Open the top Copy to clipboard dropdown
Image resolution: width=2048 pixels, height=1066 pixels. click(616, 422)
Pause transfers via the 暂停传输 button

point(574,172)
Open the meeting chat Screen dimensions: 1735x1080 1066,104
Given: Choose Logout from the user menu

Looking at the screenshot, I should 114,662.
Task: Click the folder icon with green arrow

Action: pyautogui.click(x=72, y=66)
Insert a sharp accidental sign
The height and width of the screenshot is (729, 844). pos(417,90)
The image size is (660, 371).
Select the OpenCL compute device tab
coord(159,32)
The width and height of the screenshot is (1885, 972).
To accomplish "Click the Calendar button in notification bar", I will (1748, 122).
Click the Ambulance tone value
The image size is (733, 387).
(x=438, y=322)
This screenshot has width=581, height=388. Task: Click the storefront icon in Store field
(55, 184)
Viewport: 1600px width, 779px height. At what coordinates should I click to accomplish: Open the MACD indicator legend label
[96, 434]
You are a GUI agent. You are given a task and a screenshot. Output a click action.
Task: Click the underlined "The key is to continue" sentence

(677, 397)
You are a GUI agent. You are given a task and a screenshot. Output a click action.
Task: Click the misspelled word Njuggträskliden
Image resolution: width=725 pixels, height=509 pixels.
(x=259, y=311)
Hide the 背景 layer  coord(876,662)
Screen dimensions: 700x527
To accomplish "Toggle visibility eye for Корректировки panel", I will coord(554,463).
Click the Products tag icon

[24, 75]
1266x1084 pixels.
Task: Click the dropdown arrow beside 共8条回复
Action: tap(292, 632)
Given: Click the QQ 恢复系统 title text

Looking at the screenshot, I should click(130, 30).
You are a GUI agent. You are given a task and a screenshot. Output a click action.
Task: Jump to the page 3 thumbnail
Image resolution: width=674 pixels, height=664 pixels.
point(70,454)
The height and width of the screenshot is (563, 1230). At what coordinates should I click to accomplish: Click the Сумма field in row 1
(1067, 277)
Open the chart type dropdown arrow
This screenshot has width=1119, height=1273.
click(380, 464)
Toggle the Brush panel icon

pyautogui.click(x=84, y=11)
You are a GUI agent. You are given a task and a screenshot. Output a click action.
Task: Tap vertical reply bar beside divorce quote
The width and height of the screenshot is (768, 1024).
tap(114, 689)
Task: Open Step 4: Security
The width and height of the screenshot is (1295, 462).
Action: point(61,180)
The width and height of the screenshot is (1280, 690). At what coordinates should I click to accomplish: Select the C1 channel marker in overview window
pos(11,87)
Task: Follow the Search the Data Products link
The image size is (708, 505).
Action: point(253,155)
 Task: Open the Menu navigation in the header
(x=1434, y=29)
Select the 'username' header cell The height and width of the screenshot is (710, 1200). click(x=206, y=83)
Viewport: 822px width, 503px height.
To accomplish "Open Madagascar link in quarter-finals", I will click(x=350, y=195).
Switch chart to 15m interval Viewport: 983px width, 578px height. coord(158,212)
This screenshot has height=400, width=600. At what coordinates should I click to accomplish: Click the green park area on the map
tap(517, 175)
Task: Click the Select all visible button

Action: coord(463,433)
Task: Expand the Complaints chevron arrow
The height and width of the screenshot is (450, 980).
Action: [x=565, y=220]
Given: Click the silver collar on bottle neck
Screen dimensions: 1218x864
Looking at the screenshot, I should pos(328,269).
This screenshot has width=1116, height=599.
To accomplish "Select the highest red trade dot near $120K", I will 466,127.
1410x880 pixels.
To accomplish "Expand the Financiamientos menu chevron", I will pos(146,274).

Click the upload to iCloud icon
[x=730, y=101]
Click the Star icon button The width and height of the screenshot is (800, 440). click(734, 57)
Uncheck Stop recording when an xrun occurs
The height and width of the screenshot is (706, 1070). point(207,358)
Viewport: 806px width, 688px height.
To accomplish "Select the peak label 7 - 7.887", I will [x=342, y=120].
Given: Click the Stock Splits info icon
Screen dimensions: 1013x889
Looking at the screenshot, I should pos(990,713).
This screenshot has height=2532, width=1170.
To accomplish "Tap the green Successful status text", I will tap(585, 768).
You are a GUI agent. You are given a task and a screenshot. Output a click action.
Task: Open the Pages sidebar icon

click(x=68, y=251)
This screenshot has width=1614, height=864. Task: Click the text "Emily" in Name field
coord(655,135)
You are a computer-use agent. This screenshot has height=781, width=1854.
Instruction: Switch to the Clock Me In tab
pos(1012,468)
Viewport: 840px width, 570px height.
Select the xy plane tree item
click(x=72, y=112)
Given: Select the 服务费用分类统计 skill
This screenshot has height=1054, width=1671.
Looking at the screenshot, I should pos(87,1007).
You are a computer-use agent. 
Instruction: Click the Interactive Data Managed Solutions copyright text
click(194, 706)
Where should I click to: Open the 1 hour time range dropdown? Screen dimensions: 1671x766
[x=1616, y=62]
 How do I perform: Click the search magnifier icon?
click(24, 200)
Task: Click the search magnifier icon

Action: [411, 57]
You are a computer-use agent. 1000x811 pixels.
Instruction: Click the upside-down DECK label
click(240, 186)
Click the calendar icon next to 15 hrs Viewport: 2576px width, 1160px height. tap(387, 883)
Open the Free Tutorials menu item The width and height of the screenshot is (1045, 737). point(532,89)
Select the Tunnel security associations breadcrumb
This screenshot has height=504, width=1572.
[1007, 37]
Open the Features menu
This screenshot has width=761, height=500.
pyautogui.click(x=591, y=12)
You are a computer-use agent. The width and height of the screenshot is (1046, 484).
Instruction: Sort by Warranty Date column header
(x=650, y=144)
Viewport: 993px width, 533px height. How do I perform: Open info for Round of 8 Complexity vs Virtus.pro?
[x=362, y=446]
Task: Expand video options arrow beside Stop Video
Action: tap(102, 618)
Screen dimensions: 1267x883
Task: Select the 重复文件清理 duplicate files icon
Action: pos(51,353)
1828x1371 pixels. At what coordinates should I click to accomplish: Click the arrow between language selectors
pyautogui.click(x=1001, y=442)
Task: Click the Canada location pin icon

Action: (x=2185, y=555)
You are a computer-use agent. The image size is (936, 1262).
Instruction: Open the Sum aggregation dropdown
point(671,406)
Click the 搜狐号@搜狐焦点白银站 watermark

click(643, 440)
● ● ● ●
**Required work**
Write the lines out exactly, from the one with "1828x1371 pixels. At" down to the last line of the listing, and leave out all others.

**Reply to the exercise**
1828x1371 pixels. At what coordinates should I click to accomplish: Click the arrow between language selectors
pyautogui.click(x=1001, y=442)
Task: Click the Canada location pin icon

Action: (x=2185, y=555)
You are a computer-use agent. The image size is (936, 1262).
Instruction: Open the Sum aggregation dropdown
point(671,406)
Click the 搜狐号@搜狐焦点白银站 watermark

click(643, 440)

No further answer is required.